● **ACTIVITY**:
Please filter the entries and return only the lines that include "computer".

● **DATA RECORDS**:
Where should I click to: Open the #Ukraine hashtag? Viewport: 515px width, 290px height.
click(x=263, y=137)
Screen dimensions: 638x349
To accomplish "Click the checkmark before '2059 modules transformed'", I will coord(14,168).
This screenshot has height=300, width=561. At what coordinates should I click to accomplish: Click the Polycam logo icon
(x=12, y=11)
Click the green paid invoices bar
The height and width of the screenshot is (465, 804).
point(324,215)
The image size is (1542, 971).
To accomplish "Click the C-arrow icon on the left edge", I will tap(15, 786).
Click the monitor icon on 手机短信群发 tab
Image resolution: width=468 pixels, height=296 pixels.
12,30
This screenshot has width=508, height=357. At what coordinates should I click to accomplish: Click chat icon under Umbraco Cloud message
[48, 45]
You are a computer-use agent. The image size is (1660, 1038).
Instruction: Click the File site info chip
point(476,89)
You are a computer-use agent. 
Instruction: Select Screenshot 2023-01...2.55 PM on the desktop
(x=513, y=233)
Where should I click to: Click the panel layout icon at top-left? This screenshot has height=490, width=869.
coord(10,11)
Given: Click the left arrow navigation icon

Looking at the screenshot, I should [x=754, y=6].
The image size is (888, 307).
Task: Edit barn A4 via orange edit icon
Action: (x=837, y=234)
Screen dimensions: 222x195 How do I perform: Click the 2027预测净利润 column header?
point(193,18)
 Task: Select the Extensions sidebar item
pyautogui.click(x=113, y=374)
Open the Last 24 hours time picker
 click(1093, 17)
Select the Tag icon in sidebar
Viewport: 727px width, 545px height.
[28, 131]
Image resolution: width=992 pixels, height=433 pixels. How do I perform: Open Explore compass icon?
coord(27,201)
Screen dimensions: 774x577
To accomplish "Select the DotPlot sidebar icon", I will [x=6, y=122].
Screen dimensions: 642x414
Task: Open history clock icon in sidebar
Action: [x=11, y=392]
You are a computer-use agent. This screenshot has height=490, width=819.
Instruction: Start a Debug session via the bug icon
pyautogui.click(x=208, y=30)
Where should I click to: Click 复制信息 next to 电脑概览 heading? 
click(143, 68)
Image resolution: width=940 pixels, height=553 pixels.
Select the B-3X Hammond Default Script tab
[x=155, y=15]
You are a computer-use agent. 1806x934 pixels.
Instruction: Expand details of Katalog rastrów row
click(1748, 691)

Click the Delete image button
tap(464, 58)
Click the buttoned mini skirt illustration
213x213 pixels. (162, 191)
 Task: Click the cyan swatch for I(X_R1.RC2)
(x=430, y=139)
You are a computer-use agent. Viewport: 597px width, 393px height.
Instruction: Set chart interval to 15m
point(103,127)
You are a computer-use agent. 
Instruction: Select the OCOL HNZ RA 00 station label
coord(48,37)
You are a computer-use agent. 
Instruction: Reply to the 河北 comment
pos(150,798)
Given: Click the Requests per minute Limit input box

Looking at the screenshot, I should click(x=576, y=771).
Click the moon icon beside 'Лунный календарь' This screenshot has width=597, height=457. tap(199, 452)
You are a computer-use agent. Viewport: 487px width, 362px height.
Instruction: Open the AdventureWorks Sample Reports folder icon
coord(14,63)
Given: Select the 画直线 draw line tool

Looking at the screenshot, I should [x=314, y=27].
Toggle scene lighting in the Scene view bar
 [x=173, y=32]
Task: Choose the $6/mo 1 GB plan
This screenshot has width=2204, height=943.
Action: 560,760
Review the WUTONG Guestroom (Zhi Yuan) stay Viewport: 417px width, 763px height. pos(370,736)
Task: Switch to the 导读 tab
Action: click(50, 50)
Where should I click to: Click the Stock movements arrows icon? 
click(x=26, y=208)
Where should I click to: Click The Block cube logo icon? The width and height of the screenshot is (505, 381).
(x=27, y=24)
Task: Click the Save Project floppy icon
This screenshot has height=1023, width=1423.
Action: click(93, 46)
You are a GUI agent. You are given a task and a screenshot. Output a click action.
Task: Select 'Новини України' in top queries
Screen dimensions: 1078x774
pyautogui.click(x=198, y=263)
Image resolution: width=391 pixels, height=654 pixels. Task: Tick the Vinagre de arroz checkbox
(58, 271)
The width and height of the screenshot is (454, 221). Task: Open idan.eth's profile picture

● **ANSWER BELOW**:
You are a computer-use agent. The image size is (1660, 1038).
You are a computer-use agent. 
You are a computer-use agent. This screenshot has height=490, width=819.
You are a computer-use agent. 1806x934 pixels.
You are a computer-use agent. Viewport: 597px width, 393px height.
You are a computer-use agent. 
You are a computer-use agent. 
You are a computer-use agent. Viewport: 487px width, 362px height.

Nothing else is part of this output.